Memorials
For the better part of the last decade, I have spent Memorial Day with my maternal grandparents cleaning up family headstones across the Milwaukee area. This ritual has become a very important part of my complicated relationship to the land on which I live and am made of.
In the mid 1800's, my ancestors from both my Grandmother and Grandfather's families left their ancestral lands of Pommern and the Lorraine, along with nearly 6 million other Germans that century. History says they left due to rampant poverty, political oppression, land rights, war, and revolution. I don't know why my family left.
They settled on Potawatomi, Ho-Chunk, Menomonee, Anishinaabe, and Fox land. Wisconsin as a political entity did not exist yet. The Blackhawk Wars had come to their grim conclusion and the ancestral inhabitants of the land I grew up on had been thoroughly brutalized and subjugated. I don't know what thoughts and feelings, if any, my ancestors had towards the people that had been displaced to make room for them.
Nearly 100 years pass. My grandparents are born, each the baby of their respective families. Modest livings, trades, knowledge, and status have been amassed. The upright moral character of the German immigrant family has been well established and perpetuated. Everyone's uncle or grandpa is a Reverend.

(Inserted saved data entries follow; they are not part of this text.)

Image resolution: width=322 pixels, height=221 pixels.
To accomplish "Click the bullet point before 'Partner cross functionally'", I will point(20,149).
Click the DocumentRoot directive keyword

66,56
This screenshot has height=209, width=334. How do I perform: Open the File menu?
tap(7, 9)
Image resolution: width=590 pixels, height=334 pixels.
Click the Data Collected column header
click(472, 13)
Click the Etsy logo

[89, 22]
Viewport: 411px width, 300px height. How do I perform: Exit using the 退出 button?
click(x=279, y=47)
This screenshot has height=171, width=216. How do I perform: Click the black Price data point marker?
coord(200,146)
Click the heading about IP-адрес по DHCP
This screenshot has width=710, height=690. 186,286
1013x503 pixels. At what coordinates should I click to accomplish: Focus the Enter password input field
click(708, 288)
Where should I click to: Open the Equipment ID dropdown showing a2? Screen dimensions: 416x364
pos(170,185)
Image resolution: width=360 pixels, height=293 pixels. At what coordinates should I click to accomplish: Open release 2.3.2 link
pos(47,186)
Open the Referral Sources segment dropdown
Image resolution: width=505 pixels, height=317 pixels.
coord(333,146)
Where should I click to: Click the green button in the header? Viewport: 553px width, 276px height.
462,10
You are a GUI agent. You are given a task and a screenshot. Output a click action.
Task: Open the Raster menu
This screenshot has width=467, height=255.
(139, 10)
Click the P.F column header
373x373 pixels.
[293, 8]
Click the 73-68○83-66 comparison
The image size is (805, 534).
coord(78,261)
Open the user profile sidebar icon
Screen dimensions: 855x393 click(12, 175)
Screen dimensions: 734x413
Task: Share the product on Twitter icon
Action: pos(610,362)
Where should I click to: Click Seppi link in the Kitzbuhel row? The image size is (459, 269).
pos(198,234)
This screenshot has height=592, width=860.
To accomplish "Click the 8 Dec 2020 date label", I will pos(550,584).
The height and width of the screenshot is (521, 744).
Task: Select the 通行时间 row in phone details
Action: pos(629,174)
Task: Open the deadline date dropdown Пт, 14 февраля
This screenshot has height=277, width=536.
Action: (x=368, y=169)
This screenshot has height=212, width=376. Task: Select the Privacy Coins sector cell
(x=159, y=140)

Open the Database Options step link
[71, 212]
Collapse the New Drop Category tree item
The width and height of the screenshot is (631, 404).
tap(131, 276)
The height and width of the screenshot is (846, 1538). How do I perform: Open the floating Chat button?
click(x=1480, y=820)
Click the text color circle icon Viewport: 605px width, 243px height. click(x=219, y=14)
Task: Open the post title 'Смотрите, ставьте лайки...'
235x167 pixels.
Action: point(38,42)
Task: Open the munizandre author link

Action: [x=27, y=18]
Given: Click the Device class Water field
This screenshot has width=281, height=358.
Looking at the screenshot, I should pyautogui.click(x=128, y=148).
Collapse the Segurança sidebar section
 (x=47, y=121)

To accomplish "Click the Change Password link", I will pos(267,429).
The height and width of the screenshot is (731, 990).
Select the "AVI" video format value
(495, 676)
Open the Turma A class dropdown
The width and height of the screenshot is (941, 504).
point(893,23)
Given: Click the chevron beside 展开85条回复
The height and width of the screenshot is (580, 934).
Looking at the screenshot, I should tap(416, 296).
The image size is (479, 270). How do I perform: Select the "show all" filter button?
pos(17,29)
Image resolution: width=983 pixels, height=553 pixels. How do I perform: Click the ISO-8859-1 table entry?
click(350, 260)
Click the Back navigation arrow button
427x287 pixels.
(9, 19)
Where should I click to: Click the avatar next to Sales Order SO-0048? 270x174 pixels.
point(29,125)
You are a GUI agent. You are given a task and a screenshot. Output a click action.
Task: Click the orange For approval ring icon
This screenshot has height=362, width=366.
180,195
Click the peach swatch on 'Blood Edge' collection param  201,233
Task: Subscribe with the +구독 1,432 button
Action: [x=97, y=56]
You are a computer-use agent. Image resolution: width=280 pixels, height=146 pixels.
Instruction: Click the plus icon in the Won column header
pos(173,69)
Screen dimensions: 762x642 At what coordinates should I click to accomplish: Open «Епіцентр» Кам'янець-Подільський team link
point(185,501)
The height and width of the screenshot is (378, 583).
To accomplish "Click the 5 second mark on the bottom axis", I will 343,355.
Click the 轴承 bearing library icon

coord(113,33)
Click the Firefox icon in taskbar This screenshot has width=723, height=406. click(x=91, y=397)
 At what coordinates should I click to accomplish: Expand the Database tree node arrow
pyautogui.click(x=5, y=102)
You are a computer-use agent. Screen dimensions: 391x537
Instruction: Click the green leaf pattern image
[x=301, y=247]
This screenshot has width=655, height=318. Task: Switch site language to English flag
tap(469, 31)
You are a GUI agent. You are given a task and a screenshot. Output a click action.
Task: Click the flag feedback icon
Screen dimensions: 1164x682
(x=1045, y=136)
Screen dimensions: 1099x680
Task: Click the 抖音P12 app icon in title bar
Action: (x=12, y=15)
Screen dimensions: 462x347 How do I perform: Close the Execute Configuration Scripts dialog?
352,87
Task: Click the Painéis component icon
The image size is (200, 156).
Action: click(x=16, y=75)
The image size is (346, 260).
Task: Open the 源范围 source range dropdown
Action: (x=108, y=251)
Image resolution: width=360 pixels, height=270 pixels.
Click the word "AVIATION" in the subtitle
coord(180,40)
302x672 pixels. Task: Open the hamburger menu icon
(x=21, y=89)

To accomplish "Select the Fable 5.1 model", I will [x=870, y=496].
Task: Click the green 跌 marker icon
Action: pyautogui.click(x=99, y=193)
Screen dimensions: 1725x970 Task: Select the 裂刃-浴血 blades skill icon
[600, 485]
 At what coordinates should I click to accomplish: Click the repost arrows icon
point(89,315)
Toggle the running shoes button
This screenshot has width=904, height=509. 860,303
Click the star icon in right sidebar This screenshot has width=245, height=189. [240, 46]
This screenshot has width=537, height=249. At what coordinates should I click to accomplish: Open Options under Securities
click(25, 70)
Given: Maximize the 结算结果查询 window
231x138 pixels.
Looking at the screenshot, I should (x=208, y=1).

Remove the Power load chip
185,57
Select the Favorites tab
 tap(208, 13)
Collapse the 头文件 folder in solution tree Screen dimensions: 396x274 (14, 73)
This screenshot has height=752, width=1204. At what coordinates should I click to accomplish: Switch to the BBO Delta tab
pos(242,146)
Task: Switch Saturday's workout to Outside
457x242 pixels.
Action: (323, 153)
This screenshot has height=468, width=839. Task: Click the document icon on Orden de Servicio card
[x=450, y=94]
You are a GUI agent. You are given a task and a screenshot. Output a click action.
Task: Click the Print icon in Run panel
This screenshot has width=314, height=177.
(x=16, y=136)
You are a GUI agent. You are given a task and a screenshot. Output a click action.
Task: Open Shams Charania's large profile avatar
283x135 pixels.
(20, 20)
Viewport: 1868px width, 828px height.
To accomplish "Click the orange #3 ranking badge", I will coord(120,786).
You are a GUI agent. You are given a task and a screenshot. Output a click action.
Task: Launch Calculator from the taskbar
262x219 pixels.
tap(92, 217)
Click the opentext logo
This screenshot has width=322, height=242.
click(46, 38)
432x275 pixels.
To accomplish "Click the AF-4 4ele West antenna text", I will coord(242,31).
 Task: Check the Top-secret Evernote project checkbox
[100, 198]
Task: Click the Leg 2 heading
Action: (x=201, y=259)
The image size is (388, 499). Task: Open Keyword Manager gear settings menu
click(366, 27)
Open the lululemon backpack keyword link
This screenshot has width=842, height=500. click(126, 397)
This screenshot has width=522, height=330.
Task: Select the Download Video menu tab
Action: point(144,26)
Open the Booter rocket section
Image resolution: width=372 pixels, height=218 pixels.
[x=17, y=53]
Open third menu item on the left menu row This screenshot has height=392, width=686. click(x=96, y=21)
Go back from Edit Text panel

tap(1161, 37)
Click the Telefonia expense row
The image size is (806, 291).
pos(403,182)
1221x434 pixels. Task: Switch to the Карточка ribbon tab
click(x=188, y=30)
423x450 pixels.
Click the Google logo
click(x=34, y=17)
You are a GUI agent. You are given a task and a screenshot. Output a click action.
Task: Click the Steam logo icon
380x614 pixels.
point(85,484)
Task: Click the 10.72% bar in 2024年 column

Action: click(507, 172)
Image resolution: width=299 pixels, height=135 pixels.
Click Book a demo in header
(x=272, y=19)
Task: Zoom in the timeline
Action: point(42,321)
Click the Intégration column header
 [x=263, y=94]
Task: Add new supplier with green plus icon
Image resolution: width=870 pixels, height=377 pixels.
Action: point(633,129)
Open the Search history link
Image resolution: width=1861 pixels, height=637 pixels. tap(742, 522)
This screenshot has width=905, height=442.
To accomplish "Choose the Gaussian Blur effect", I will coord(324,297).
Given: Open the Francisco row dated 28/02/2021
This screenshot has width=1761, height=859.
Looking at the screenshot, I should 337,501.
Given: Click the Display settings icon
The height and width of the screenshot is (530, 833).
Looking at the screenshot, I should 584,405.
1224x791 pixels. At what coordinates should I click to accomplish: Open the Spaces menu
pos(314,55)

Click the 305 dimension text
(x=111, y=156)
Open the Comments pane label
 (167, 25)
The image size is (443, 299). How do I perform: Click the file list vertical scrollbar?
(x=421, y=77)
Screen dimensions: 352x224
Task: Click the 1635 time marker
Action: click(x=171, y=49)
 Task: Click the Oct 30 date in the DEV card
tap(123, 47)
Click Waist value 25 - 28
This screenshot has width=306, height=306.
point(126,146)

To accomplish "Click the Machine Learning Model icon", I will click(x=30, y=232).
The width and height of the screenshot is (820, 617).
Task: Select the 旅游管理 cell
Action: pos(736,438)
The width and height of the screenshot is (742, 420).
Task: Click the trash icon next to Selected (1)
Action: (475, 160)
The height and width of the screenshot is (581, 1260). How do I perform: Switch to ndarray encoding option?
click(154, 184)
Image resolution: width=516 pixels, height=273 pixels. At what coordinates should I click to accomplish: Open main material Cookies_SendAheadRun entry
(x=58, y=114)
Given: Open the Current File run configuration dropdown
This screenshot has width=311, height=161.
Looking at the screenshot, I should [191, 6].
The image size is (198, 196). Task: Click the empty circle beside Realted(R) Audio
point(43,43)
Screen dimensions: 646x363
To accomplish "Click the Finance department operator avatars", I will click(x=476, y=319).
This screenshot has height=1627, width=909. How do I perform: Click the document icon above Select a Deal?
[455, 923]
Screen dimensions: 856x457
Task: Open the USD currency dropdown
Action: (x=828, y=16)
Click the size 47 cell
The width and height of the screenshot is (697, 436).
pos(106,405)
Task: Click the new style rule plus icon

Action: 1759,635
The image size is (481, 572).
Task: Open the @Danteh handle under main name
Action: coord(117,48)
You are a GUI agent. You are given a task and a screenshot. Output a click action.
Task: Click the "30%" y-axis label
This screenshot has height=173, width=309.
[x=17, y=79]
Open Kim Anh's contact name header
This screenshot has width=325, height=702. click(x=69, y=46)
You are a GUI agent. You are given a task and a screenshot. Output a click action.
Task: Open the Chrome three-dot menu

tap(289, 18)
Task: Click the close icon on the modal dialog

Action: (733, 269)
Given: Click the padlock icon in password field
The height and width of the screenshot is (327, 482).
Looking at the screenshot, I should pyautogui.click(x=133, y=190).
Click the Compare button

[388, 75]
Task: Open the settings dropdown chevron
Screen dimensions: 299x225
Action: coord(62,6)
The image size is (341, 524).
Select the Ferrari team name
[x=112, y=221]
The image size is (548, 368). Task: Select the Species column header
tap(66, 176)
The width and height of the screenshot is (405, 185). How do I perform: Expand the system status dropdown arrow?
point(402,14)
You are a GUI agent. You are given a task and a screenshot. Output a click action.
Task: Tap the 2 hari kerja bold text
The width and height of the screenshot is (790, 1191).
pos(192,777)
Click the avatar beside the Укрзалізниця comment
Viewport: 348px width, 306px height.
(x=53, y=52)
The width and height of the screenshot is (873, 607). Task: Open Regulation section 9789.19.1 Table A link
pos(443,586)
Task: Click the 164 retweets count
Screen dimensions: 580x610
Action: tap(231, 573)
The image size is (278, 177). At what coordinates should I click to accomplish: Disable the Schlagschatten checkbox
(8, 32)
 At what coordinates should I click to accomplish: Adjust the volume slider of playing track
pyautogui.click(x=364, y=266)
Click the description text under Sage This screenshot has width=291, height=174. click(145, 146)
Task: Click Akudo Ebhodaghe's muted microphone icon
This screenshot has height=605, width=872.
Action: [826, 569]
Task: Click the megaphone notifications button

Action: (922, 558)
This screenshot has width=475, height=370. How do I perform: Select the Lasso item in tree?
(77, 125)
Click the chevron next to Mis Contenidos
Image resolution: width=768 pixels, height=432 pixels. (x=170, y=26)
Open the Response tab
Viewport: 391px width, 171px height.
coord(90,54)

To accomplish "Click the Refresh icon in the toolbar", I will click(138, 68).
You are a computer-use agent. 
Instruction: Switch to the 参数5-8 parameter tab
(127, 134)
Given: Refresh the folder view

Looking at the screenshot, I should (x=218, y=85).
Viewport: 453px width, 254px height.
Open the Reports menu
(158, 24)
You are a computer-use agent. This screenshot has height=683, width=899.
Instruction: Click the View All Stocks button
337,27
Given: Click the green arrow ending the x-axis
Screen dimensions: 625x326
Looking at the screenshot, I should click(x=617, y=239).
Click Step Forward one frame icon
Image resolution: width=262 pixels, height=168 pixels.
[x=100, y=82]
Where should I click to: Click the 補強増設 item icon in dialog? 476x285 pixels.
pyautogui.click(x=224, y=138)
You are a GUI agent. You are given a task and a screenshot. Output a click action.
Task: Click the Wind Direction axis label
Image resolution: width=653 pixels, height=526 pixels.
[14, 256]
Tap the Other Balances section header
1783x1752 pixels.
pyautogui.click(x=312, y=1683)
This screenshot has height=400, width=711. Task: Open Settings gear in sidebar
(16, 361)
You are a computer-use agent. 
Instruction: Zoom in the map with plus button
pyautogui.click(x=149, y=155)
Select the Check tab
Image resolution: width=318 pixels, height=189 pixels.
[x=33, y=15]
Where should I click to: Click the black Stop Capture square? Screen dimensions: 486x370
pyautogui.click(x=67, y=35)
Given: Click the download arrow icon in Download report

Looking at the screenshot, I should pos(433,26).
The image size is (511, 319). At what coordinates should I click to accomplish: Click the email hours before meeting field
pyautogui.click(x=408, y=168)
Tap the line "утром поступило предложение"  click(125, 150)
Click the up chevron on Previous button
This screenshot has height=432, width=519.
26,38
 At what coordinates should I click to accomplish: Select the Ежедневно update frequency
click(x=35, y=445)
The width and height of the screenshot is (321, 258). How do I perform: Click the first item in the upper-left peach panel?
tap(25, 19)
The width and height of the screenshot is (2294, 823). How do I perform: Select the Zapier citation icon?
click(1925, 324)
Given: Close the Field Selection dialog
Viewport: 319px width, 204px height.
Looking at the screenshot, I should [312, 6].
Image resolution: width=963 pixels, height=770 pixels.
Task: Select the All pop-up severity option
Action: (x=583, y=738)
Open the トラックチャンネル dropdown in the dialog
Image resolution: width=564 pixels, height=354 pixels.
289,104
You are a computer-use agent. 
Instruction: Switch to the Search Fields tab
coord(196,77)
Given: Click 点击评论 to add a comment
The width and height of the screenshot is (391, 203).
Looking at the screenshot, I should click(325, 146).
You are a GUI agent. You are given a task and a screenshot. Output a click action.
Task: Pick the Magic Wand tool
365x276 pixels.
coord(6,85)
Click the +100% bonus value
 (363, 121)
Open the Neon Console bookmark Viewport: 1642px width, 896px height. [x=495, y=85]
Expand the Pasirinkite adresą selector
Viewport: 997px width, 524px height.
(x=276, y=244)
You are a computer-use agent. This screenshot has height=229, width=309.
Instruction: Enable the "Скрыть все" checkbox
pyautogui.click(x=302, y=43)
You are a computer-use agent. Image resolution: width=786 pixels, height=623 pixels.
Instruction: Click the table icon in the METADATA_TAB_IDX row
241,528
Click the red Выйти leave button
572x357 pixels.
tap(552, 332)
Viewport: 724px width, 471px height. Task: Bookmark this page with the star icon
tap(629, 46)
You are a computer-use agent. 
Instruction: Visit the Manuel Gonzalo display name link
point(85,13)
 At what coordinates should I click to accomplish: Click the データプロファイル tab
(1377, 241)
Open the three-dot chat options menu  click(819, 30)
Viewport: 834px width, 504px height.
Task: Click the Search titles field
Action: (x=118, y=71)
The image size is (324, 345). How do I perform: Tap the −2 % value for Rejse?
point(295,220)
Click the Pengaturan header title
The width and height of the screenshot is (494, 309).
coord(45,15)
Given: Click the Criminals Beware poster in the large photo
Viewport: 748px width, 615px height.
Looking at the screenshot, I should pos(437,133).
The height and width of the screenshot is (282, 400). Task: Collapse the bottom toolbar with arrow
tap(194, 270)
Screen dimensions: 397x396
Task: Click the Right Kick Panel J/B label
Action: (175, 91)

Both of my grandparents are the last surviving members of their childhood families. We said goodbye to many great aunts and uncles over the last few years; their brothers and sisters. It is strange to watch this process bring out the child and the proselytizer in each of my grandparents. I am convinced that all time is unprecedented time.
I take this day each year to honor my grandparents, as I owe them everything. Every achievement I've had was set in motion by them & the lives they've led.
-but I also take this time to honor the land. It is the dust that I am built from & it is the dust that my ancestors have returned to. We are the land and the land is us, irrevocably at this point. I am devoted to reparations with a full, human heart.
I vow to share the complicated history of this land through my work. I vow to center native reparations. I vow to heal.